EXTRACT PROVIDED.
Viktors Morozs (born 30 July 1980) is a Latvian football coach and former player (midfielder). He is currently the manager of Latvian Higher League side, RFS.

Club career 
Morozs started his career in Valmiera. Between 2001 and 2008 he played in 122 matches for Skonto Riga and scored 15 goals. On 3 August 2008 he signed for two years with Bulgarian champions CSKA Sofia. In summer 2010 he was released from the team, and after a 2 months long period of being in a free agent's status, he signed a single-year contract with Atromitos Yeroskipou, playing in the Cypriot Second Division. In 2011 Morozs moved to the Cypriot Second Division club PAEEK. Before the start of the 2012 season he returned to Latvia, joining the Latvian Higher League club Spartaks Jūrmala. As the club's captain, during 2 seasons Morozs played 37 league matches and scored 5 goals. In July 2013 he was released. In August 2013 Morozs joined the Belarusian Premier League club Naftan Novopolotsk. In March 2014 the Latvian Higher League club Skonto Rīga announced the signing of Viktors Morozs, as he returned to the club he had already played for from 2001 to 2008.

INFORMATION SUPPLIED.
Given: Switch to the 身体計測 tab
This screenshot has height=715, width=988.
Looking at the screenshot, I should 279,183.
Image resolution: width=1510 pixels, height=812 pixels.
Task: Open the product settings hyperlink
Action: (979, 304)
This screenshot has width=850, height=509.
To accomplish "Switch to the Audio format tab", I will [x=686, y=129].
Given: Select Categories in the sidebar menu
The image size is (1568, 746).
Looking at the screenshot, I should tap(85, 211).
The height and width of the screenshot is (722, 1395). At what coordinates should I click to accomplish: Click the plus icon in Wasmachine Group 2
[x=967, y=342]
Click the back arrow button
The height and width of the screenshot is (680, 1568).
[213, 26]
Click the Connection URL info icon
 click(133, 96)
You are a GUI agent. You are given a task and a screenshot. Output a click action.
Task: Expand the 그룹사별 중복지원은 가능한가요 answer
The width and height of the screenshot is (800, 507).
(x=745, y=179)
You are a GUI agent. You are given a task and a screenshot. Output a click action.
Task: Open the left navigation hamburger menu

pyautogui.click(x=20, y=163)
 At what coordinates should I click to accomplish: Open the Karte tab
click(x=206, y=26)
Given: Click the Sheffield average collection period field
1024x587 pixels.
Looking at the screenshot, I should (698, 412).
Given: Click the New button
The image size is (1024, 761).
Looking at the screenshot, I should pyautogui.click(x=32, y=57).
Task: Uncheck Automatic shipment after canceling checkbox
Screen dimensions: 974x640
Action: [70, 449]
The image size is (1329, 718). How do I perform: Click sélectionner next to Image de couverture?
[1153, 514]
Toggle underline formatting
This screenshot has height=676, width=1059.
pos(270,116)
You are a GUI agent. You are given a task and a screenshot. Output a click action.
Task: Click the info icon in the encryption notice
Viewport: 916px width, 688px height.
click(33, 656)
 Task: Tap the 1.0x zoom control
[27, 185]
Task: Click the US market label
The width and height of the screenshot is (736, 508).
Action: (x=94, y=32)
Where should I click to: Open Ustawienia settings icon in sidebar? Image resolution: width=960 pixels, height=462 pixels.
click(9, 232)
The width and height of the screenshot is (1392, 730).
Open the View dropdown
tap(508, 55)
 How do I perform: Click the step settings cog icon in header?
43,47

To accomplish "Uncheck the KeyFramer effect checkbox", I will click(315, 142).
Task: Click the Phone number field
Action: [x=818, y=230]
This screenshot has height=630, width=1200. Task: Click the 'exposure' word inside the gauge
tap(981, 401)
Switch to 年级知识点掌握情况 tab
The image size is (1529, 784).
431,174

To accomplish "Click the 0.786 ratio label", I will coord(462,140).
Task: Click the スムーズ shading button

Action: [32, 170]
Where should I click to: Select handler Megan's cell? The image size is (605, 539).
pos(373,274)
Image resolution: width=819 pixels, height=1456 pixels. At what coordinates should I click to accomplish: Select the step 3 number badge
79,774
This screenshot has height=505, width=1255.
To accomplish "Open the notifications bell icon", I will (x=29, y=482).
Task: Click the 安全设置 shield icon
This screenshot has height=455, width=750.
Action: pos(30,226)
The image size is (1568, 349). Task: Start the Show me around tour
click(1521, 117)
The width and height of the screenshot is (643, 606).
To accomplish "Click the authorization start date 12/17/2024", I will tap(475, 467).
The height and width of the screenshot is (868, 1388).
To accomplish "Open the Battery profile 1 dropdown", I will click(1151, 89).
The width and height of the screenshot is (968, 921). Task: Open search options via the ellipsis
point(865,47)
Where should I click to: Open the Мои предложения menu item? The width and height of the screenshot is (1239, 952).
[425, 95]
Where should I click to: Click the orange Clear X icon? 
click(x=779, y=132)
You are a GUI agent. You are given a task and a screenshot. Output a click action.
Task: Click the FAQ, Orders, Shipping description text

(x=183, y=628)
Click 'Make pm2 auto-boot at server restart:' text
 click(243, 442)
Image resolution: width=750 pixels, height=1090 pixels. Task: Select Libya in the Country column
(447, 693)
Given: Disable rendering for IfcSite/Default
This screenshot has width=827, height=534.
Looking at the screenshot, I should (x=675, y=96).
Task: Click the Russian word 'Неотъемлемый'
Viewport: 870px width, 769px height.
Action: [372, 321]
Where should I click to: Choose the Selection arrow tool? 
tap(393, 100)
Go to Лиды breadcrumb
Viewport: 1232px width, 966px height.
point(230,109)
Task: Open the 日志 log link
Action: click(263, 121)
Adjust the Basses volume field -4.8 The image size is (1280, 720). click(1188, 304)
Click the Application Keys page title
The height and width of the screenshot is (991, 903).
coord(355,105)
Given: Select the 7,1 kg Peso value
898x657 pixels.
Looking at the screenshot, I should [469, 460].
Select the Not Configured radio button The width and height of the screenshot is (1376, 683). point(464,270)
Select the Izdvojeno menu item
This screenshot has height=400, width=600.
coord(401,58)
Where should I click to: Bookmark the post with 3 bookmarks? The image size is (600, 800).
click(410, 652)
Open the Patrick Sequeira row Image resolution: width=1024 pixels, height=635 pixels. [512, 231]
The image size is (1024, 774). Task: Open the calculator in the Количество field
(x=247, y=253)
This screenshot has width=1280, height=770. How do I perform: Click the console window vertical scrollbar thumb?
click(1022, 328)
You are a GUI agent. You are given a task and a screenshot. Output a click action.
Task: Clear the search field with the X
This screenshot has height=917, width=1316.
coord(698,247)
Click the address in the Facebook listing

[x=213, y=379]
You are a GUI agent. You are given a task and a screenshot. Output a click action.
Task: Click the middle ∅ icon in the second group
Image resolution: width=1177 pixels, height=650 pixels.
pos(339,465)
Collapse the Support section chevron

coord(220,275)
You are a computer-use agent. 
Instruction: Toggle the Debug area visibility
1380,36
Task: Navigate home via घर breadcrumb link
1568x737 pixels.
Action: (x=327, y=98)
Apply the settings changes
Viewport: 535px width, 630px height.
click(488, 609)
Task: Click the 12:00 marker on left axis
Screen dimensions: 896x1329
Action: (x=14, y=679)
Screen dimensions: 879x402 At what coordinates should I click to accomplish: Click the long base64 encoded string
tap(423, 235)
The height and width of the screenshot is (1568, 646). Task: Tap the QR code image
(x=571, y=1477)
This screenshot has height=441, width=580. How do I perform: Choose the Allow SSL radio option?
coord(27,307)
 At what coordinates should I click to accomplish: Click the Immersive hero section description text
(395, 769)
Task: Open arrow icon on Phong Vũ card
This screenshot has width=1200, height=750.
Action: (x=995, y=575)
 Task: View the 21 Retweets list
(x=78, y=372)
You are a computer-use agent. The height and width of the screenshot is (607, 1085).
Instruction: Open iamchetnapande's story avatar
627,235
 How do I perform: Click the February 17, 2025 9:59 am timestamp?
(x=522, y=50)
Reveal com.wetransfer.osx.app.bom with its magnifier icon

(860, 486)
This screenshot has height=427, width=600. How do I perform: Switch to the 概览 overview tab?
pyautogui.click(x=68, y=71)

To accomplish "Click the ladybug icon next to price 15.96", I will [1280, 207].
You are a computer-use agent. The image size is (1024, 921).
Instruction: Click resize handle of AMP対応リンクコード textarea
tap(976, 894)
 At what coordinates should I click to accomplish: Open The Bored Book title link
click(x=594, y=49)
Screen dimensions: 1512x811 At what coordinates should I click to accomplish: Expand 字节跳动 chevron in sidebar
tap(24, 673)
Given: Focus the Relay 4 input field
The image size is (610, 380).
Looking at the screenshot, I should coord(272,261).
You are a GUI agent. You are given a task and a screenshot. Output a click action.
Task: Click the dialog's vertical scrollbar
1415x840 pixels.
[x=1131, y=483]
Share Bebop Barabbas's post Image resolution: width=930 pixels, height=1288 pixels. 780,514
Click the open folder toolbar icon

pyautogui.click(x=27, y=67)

REQUEST. Using the Viktors Morozs biography, name every club he joined after his release from CSKA Sofia, in the order he joined them.

IN RESPONSE. Atromitos Yeroskipou, PAEEK, Spartaks Jūrmala, Naftan Novopolotsk, Skonto Rīga